Marketplace: The enormous Discovery is a proud off-roader, which still boasts peerless ability in the mud as some rivals err towards the 'lifestyle' SUV sector. Models such as the Audi Q7, BMW X5, Mercedes M-Class, VW Touareg and Volvo XC90. The Discovery has a real advantage in offering seven seats, while its blend of uniquely British design has just the right amount of road presence. Land Rover offers two engines but it's the diesel that's by far the best-seller. Then again, you do pay richly for the privilege; prices are high, yet equipment levels don't reflect this - there are some costly omissions. Seven seats are a must and only come on S '7-seat' variants and above; standard cars lack them.

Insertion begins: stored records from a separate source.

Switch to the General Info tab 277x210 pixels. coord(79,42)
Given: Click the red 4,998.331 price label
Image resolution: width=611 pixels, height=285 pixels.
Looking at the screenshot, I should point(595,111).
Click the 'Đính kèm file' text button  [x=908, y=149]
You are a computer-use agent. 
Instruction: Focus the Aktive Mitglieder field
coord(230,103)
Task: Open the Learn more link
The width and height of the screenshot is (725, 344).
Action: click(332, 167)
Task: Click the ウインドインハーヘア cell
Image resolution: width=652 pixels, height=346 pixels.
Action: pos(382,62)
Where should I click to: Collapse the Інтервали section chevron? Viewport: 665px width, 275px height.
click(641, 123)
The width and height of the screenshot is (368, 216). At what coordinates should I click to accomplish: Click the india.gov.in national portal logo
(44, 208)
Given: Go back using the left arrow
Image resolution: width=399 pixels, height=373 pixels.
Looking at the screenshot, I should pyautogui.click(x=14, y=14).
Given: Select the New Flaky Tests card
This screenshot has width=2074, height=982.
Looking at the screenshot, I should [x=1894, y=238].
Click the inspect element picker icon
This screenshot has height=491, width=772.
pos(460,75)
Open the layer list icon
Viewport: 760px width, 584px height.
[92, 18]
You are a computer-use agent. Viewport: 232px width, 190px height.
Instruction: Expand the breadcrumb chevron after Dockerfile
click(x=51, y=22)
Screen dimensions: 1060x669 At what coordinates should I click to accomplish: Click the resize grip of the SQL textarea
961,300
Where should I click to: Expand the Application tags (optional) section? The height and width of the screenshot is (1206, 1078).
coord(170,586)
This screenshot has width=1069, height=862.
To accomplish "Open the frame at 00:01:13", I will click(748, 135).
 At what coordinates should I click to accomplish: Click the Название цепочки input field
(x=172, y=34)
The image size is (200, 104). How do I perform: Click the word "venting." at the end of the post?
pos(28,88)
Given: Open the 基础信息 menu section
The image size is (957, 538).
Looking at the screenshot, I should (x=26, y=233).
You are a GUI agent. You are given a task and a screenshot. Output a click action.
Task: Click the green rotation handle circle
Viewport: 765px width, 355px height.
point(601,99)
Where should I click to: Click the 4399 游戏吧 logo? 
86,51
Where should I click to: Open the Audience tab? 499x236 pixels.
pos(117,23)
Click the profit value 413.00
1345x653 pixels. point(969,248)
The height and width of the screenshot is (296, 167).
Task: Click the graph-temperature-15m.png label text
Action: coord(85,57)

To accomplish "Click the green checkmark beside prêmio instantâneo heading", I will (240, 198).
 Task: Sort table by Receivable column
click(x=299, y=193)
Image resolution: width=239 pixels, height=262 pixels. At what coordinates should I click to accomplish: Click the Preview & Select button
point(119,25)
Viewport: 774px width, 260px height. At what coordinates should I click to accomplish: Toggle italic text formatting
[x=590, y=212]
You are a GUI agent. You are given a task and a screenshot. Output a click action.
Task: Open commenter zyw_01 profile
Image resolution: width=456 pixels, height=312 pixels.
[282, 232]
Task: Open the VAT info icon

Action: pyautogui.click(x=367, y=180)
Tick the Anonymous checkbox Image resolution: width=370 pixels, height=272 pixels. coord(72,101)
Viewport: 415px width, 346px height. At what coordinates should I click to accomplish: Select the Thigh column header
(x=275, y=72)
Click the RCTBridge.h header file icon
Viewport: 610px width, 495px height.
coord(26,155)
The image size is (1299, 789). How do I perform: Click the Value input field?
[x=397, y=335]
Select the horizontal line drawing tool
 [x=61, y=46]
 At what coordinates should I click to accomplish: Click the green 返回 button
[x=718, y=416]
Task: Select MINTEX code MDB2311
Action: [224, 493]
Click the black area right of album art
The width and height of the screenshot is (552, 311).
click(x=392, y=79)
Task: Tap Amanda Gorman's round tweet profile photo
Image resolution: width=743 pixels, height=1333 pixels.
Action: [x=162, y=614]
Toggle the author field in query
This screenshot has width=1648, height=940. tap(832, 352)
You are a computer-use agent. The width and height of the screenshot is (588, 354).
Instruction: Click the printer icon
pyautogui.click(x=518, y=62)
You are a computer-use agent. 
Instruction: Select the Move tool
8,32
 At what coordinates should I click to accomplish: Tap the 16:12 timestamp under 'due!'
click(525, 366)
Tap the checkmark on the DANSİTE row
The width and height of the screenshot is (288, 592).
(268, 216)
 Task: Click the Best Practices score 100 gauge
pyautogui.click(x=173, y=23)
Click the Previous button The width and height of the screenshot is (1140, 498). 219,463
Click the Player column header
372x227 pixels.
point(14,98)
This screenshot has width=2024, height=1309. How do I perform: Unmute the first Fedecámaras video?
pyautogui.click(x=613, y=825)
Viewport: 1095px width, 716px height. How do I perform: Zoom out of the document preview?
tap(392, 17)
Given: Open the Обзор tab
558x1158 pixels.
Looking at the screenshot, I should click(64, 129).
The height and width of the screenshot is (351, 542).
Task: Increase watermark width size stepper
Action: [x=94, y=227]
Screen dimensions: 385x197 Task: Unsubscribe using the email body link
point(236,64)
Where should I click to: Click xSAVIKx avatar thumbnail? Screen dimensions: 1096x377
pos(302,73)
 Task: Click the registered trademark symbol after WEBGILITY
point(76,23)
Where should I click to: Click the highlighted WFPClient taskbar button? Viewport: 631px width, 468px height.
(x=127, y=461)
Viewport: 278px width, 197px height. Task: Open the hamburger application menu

Owning: Reliability has long been a Land Rover bugbear, but the firm promises things have improved under Ford stewardship. It's thirsty, even in diesel form, while CO2 emissions are high and servicing costs lumpy. But on the bright side, residuals are very impressive, particularly for the diesel. And it's an enormously roomy car. The split rear tailgate opens to reveal an accommodating (if complex) folding pair of rear seats, comparing well with even the largest MPVs. Leg and head space are good and the Discovery is practical, with lots of cubbies and twin gloveboxes. It has a sense of occasion too, with high-grade plastic and a good standard of build. The button layout is confusing, though, and the sat nav can't be altered on the move - no good in a traffic jam.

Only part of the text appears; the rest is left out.